NEW YORK: Pakistan Ambassador to UN Munir Akram has called on the global community to address the crisis of inequality and mobilise financing for recovery from Covid-19 pandemic.
“We have to address the crisis of inequality because we cannot build back better if we continue on this path of inequality,” Akram, who also heads UN Economic and Social Council (ECOSOC), told journalists on Friday at a virtual press conference ahead of the body’s high-level meeting on financing for development, which falls on Monday.
Speaking of the pandemic’s severe impact on people across the world, he said, “We have seen the inequality between countries and between people within countries. The poor people, both in the rich and the poorest countries, have suffered the most.”
“And this is a vivid illustration of the nature of our international system and national structures, where there is no equity,” Akram said, noting that 100 million people have been pushed into poverty during this crisis.
“At the same time, the richest people have added $337 billion to their wealth,” he said. “There are so many, so many illustrations from this crisis of the inequality in structures. And I think if we are going to build back better as the secretary general has said, we must address not only the climate crisis.”
Turning to recovery from the pandemic, Akram said, “We need to mobilise the financing for recovery from the Covid-19 pandemic.”

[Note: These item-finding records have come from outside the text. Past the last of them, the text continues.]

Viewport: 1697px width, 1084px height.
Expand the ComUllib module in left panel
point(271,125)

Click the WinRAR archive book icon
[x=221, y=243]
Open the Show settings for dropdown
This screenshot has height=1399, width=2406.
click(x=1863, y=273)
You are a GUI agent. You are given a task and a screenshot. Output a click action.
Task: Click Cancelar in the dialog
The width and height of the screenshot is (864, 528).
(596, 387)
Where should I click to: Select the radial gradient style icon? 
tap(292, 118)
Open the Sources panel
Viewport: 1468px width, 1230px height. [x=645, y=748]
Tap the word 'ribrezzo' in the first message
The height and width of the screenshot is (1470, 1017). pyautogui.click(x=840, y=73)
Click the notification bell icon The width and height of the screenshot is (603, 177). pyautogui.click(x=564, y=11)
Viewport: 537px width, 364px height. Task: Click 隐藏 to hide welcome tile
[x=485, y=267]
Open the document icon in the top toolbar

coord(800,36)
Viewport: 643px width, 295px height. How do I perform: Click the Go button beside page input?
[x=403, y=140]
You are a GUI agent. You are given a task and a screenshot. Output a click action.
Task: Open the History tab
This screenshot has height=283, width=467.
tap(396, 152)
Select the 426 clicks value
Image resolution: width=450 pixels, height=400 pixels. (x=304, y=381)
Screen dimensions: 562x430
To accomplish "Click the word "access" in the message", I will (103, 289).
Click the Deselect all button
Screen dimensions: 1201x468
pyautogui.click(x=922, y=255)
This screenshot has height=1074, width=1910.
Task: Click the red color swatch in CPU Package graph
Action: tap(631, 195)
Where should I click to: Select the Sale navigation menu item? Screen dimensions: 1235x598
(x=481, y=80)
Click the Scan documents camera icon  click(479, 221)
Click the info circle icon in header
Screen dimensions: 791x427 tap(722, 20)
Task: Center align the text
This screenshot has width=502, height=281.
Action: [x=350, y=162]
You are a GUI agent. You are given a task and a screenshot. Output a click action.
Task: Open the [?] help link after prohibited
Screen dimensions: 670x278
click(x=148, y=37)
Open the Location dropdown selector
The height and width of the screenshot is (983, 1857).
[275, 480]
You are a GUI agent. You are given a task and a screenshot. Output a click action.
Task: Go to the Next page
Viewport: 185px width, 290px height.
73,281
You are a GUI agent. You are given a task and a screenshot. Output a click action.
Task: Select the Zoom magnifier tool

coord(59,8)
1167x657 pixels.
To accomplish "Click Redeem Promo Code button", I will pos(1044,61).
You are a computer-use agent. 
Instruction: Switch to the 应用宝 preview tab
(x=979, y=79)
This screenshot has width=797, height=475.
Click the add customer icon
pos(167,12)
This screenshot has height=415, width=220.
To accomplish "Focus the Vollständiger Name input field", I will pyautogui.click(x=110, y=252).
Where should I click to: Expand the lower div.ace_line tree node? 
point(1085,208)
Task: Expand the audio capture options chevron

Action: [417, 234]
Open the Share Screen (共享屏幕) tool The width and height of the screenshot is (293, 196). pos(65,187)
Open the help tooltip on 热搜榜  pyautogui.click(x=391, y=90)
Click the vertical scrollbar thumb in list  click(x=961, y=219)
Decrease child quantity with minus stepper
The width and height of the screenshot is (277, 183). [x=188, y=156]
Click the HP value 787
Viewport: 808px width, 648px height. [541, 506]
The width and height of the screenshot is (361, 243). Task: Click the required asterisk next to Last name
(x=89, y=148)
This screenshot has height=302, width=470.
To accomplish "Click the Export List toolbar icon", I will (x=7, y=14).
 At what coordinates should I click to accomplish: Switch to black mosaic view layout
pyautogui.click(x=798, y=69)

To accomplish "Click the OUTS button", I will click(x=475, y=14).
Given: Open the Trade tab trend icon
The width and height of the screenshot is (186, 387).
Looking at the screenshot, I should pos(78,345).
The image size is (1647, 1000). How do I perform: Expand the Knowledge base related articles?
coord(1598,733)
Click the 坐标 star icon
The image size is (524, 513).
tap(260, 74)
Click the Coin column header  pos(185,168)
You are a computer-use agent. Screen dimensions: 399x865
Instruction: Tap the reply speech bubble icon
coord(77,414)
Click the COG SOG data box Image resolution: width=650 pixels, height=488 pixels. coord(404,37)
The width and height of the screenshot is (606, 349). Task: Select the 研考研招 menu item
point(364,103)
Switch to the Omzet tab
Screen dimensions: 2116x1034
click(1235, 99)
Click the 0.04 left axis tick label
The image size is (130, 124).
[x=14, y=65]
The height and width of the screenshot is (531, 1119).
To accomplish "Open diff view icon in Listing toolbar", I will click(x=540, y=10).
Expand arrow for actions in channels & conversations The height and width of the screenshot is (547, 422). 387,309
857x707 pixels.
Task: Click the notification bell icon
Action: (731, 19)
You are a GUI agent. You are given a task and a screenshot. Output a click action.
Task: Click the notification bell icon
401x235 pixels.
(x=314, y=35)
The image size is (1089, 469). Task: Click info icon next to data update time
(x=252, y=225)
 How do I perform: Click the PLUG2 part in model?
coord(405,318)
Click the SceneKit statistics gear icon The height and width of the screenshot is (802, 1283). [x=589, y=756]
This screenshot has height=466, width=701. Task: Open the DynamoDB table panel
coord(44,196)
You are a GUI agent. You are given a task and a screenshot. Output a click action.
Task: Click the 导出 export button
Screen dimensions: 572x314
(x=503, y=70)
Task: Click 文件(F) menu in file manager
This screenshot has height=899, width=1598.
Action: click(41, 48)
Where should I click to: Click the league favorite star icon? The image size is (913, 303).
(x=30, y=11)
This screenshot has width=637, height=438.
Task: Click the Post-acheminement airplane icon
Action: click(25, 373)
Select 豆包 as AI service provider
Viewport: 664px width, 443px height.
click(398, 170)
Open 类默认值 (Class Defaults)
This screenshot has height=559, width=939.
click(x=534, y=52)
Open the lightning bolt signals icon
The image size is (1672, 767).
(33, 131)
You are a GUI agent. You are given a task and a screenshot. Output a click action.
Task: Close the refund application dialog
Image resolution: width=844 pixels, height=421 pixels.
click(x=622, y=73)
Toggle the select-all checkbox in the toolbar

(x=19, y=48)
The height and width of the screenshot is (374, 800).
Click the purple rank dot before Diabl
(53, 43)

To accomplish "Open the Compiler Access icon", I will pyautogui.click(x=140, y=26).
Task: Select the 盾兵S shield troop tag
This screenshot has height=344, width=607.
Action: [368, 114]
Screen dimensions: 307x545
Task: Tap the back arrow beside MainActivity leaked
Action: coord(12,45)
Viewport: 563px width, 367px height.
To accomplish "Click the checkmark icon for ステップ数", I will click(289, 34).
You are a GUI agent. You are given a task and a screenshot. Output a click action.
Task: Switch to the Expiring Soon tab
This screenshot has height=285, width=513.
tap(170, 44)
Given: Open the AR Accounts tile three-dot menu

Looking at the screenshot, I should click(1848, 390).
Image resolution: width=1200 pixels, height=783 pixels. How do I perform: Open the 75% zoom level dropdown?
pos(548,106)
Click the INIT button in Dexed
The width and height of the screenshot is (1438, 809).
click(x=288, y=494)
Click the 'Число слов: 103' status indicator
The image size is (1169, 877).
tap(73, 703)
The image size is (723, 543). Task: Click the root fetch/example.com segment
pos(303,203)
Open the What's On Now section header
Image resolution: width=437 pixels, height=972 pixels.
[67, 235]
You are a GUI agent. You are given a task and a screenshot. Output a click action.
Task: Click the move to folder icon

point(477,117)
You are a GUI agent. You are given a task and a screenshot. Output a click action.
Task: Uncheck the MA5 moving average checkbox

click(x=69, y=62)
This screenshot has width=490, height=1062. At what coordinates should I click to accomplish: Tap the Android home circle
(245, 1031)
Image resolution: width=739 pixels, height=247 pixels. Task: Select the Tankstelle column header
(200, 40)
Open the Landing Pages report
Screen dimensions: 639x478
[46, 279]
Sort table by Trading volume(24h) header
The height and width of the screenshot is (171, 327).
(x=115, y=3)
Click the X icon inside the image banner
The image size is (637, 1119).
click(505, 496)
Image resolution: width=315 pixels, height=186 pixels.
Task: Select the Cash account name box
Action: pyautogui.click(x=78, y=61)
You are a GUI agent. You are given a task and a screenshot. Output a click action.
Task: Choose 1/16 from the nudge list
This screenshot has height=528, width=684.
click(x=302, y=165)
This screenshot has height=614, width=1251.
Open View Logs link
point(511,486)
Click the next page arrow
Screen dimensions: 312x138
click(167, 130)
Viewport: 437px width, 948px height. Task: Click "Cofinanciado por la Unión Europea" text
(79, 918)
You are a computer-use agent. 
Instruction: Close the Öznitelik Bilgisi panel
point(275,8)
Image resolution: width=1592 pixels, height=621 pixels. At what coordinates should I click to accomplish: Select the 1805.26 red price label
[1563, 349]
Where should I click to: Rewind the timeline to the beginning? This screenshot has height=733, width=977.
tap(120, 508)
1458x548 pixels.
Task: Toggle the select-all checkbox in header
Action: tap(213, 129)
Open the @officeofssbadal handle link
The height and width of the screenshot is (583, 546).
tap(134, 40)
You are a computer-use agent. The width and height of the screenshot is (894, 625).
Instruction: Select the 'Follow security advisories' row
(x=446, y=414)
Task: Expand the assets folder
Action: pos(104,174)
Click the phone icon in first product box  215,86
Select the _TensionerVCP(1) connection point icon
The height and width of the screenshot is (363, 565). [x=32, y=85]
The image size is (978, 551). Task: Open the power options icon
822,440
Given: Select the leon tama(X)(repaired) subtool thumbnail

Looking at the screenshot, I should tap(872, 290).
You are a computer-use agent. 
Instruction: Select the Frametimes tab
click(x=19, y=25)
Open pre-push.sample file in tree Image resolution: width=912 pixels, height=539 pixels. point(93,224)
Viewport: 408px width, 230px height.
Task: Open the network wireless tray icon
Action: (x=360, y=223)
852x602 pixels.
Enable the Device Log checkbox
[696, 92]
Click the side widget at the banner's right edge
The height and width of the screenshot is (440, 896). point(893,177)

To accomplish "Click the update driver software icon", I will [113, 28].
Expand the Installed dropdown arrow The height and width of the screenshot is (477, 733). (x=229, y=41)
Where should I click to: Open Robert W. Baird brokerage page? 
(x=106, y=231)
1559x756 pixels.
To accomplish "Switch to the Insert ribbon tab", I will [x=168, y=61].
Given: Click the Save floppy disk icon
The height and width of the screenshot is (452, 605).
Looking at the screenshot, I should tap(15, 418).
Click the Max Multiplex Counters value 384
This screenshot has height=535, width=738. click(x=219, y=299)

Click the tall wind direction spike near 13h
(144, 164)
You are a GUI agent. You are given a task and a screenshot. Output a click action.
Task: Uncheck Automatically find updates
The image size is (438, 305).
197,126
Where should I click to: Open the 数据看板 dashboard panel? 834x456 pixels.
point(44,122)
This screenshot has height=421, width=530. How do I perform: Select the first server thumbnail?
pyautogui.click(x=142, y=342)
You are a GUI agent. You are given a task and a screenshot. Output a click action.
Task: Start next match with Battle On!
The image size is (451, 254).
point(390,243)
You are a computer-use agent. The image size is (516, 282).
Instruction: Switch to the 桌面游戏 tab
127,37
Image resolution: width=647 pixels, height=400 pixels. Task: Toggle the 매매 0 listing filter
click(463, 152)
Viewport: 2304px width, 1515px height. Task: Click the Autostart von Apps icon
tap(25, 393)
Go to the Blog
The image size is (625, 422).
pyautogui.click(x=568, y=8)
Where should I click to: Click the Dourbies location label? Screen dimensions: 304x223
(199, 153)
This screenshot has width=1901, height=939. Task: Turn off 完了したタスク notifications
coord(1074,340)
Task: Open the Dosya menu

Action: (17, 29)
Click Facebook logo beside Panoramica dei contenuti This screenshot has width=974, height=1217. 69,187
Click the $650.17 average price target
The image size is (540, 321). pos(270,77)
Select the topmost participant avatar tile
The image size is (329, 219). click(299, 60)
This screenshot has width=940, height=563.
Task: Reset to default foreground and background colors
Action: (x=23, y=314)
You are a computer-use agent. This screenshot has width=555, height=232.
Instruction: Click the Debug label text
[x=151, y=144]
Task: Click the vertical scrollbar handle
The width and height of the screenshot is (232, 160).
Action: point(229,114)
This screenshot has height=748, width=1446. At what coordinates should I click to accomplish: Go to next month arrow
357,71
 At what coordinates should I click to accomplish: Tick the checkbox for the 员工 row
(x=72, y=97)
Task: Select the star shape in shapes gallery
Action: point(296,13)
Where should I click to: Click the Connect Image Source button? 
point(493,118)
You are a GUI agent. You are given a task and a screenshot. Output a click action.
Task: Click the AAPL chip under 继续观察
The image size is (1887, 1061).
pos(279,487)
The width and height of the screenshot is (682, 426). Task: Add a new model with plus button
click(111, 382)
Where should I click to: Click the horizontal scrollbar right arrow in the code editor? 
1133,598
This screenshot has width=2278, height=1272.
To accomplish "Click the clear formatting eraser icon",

The ambassador said that the Economic and Social Council’s Financing For Development forum will meet on Monday in a high-level segment meeting with the heads of state and heads of government as well as ministers, noting, “It is my hope that we will come out with some positive developments at this session.”
“I have been pleased by the fact that there is an agreement at the G20 level for the creation of 650 billion dollars in new SDRs [Special Drawing Rights],” he said.
In the meantime, the ECOSOC president reiterated the UN’s stance of opposing vaccine nationalism, “both in the production, as well as in the distribution of the vaccines.”
He called for efforts to “fully finance the COVAX and the Acumen accelerator.”
“There is still a gap of about 16 billion dollars, as I understand it in financing the COVAX facility, which was meant to buy vaccines and distribute deals to at least 20 per cent of the priority populations in all countries,” he said.
“And this is far behind schedule,” noted Akram.
The ambassador warned that the vaccine inequality “is now becoming more and more visible.”
“This vaccine inequality will translate into inequality in the impact of the pandemic, both economic and social,” he said.
“We need to have quick action on the response to the pandemic, and then to contain the virus equitably and globally,” he added.